Eco claimed he wrote The Name of the Rose because “I felt like poisoning a monk.” What does he think of religion? After publishing, Belief or Nonbelief? A Confrontation (2000), Eco was interviewed by Nora Gallagher for a Los Angeles Times review.
Gallagher wrote, “Eco is the nonbeliever, an agnostic intellectual who left the church when he was 22, but he is neither angry nor anti-religious. He thinks that a person may not believe in God but ‘one should not have the arrogance to declare that God does not exist.’” It should be noted that no Freethinker needs arrogance to “declare that God does not exist”: no Freethinker needs to make any such declaration!

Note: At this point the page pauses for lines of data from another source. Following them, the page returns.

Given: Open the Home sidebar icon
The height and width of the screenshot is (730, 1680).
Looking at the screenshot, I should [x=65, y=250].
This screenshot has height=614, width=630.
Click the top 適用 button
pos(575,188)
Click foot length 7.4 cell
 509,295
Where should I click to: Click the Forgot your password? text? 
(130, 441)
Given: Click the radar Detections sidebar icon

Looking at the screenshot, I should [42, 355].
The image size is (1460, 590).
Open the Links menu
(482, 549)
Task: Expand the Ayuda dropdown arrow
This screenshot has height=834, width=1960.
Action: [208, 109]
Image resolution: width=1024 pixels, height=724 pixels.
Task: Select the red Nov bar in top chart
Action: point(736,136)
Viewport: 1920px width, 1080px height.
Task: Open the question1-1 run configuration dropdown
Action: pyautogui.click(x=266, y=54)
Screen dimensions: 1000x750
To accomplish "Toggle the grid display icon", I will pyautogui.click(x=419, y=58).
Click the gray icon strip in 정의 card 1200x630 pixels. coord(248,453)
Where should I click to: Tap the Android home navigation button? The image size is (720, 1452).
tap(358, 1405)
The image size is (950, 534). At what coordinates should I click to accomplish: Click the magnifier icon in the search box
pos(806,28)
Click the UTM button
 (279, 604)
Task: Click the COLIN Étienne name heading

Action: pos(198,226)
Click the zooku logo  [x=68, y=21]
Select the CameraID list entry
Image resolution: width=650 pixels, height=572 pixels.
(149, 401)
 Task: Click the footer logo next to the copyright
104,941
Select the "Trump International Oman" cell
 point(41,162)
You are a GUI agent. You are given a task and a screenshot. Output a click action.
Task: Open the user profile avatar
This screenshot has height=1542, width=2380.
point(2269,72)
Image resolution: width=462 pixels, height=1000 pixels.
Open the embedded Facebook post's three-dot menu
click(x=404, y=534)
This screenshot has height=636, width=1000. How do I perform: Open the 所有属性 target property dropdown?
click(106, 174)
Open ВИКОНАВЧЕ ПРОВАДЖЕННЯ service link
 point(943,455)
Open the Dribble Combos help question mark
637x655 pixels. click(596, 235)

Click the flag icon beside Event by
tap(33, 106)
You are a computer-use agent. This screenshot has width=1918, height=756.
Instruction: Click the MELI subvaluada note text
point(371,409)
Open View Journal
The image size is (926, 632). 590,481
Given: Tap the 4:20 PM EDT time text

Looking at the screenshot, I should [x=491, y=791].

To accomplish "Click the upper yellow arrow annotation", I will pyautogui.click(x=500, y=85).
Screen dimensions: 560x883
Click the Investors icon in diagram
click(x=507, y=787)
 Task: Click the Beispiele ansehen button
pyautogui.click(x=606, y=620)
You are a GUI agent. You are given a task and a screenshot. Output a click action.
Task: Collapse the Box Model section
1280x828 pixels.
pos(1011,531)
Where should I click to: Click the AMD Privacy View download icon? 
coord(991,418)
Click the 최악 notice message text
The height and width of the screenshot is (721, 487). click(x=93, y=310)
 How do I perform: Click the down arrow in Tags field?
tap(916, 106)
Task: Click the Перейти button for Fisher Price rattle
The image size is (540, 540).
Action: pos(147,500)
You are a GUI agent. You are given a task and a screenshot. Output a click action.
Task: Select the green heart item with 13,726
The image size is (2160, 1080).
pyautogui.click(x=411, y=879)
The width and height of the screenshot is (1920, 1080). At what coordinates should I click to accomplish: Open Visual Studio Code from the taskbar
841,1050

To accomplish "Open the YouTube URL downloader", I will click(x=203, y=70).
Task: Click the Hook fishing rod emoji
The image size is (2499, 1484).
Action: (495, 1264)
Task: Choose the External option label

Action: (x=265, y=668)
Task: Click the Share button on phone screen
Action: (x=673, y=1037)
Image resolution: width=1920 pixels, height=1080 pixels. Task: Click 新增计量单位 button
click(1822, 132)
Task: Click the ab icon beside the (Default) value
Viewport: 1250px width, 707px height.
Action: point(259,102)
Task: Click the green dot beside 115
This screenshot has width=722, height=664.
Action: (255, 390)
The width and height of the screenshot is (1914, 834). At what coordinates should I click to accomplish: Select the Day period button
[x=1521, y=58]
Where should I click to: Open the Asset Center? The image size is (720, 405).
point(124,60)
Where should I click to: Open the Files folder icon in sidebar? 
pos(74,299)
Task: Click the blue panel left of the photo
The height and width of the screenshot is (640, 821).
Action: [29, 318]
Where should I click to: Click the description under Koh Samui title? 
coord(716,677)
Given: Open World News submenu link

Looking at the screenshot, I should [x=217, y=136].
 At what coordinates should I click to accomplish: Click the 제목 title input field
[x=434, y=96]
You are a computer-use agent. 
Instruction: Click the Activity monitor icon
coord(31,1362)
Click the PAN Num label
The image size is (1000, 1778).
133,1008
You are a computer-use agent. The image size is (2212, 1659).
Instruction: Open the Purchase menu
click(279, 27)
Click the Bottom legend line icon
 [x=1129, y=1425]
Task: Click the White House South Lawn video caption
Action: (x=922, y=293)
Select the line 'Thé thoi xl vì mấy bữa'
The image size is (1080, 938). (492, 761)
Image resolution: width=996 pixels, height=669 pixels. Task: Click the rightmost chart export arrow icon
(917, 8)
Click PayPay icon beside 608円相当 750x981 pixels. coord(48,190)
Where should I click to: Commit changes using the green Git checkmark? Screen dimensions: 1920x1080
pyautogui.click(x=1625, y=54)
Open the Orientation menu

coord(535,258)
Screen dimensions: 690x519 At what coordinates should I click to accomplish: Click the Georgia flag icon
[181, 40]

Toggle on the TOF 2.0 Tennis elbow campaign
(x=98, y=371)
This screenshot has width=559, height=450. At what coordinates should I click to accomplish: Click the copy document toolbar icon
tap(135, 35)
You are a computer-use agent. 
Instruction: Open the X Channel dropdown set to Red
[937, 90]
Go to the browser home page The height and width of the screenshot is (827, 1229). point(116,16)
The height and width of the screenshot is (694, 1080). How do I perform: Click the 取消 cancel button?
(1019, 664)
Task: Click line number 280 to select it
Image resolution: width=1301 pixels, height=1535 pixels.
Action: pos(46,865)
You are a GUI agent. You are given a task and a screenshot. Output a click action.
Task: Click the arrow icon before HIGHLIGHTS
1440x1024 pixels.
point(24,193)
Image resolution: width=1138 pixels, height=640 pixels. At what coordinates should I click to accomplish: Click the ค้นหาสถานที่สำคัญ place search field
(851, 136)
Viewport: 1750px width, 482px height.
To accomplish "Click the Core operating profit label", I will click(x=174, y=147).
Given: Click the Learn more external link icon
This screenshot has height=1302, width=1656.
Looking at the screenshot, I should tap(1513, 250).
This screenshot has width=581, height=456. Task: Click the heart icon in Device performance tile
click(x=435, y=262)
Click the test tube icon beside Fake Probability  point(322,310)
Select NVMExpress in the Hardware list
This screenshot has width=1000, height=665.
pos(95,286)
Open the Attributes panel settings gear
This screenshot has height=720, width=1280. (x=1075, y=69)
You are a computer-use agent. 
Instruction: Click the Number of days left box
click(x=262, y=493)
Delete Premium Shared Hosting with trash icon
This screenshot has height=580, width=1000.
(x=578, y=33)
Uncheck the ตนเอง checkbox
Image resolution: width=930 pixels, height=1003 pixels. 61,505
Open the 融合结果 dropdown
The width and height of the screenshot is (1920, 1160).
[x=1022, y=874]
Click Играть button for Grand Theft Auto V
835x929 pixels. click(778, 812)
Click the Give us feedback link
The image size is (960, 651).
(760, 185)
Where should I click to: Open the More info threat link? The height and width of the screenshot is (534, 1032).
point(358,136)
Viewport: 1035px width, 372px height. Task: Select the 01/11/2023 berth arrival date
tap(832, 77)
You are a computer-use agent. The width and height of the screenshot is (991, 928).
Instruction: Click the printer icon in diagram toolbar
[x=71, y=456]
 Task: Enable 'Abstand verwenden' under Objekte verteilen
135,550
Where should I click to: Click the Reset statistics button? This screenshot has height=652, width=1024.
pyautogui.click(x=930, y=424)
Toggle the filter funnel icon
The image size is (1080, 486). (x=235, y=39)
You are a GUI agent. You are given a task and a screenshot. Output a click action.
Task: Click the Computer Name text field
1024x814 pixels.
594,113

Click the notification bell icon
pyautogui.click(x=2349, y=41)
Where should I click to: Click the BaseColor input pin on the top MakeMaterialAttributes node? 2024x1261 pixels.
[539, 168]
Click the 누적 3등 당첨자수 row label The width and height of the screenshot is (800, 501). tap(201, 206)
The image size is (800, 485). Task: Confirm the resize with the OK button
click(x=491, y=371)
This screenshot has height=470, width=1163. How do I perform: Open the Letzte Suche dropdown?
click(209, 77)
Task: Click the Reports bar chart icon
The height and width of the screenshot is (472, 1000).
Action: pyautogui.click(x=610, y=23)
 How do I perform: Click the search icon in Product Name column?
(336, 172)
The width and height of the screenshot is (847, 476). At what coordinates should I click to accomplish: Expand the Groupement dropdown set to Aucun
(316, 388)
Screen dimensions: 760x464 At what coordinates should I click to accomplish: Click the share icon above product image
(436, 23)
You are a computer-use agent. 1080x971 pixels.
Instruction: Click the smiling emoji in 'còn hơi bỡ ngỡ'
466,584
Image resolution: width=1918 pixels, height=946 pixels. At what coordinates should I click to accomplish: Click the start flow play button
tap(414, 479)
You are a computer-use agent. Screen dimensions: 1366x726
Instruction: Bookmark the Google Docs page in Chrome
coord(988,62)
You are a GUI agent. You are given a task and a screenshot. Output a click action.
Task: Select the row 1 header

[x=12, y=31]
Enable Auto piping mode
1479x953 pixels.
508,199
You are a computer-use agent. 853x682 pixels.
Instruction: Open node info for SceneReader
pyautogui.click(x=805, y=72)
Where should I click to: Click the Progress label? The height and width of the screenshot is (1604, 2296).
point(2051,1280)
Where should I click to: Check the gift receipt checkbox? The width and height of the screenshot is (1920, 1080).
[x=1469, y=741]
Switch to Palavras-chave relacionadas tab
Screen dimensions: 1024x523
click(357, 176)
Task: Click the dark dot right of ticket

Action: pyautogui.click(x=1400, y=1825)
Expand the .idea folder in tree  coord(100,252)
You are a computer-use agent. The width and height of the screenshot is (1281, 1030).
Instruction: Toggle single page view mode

Elsewhere, Eco has written, “Fear prophets and those prepared to die for the truth, for as a rule they make many others die with them, often before them, at times instead of them.” And, “A dream is a scripture, and many scriptures are nothing but dreams.” And, “But now I have come to believe that the whole world is an enigma, a harmless enigma that is made terrible by our own mad attempt to interpret it as though it had an underlying truth.” And finally what may be true of even the Christian Bible, “Books are not made to be believed, but to be subjected to inquiry.”